▸ What you need to do
Whenever a line of the entries below holds the string "will", copy that line and return it.

▸ Listed records
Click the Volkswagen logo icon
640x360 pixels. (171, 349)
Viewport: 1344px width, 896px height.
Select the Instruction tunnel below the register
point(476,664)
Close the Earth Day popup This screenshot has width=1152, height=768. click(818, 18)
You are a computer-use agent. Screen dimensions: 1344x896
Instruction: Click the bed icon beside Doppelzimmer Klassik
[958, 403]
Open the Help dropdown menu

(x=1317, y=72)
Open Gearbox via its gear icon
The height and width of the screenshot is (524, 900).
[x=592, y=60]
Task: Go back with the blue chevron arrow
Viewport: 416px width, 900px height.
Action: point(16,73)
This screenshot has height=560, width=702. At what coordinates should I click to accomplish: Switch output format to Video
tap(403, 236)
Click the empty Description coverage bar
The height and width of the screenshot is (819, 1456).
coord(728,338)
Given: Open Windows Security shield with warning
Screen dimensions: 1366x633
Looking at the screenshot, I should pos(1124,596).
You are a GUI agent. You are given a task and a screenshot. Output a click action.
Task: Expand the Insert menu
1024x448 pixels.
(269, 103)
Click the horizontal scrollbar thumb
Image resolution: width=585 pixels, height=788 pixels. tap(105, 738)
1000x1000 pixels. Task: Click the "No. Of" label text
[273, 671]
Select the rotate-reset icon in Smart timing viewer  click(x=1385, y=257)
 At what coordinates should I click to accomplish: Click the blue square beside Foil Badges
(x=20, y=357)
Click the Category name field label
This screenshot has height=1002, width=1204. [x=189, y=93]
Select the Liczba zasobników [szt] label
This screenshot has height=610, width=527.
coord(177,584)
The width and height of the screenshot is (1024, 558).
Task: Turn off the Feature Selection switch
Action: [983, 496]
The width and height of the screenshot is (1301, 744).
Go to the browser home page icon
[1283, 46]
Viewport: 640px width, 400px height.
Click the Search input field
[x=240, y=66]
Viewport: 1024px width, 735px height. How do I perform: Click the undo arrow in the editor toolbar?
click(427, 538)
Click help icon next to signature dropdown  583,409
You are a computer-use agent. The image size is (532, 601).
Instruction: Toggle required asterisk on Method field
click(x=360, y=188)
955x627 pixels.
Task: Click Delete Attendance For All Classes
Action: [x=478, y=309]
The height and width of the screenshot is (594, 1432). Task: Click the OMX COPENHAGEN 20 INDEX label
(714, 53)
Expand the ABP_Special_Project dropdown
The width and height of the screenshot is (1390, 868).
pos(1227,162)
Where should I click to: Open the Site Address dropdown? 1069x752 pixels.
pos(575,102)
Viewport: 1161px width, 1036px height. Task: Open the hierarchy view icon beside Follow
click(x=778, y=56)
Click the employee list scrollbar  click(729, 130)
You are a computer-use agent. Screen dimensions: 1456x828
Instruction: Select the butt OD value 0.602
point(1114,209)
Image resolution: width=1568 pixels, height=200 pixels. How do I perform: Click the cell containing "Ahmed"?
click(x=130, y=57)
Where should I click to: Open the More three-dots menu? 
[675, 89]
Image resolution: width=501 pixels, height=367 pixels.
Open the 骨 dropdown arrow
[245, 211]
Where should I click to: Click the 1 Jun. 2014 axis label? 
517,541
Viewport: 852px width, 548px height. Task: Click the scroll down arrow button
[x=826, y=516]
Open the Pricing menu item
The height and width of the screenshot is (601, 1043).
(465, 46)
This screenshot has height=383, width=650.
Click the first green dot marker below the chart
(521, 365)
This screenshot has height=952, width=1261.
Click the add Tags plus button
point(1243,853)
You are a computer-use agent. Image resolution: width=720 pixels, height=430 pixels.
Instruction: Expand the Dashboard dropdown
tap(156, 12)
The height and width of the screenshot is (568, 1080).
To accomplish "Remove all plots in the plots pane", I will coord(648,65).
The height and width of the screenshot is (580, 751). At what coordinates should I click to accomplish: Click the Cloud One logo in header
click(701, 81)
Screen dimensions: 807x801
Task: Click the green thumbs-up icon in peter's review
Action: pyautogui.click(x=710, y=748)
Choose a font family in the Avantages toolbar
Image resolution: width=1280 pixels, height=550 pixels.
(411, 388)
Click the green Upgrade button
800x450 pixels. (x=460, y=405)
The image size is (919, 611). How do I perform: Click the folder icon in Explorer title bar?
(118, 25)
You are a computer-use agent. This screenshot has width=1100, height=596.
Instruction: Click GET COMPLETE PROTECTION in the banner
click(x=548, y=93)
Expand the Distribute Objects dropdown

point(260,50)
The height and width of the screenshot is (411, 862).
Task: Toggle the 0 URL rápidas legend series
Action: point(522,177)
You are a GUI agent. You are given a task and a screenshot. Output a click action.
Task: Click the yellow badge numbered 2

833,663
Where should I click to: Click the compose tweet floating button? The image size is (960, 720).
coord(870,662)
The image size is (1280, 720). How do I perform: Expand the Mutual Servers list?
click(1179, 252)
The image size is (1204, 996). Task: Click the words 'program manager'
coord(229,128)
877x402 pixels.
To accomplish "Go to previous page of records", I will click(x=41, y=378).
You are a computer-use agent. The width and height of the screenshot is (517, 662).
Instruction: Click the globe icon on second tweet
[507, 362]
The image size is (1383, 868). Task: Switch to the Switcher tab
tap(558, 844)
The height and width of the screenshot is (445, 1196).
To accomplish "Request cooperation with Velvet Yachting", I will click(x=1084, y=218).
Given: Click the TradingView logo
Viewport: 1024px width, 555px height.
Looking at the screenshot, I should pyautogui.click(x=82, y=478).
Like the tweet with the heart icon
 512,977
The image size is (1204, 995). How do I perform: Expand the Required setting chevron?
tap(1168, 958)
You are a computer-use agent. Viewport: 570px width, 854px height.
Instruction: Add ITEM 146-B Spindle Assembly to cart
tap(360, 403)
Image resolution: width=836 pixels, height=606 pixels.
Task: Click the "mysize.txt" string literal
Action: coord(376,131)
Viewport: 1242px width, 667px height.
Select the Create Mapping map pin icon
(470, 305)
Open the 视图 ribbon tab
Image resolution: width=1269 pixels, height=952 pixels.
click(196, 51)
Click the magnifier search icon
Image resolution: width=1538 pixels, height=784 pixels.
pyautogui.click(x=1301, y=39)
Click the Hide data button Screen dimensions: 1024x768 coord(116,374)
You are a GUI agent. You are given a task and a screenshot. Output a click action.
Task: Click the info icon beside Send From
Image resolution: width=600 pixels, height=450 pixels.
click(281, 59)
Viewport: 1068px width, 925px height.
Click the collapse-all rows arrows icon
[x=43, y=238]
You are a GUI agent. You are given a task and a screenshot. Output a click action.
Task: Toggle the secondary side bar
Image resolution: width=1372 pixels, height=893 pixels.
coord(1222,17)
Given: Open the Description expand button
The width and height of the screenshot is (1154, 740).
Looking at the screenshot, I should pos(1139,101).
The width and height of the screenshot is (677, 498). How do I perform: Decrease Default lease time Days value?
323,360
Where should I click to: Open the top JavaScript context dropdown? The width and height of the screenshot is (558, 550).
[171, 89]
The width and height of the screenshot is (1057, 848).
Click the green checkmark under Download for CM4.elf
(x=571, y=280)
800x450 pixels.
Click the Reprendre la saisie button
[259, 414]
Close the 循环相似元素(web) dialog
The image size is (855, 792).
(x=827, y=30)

▸ Answer
To accomplish "Remove all plots in the plots pane", I will coord(648,65).
To accomplish "Go to previous page of records", I will click(x=41, y=378).
To accomplish "Request cooperation with Velvet Yachting", I will click(x=1084, y=218).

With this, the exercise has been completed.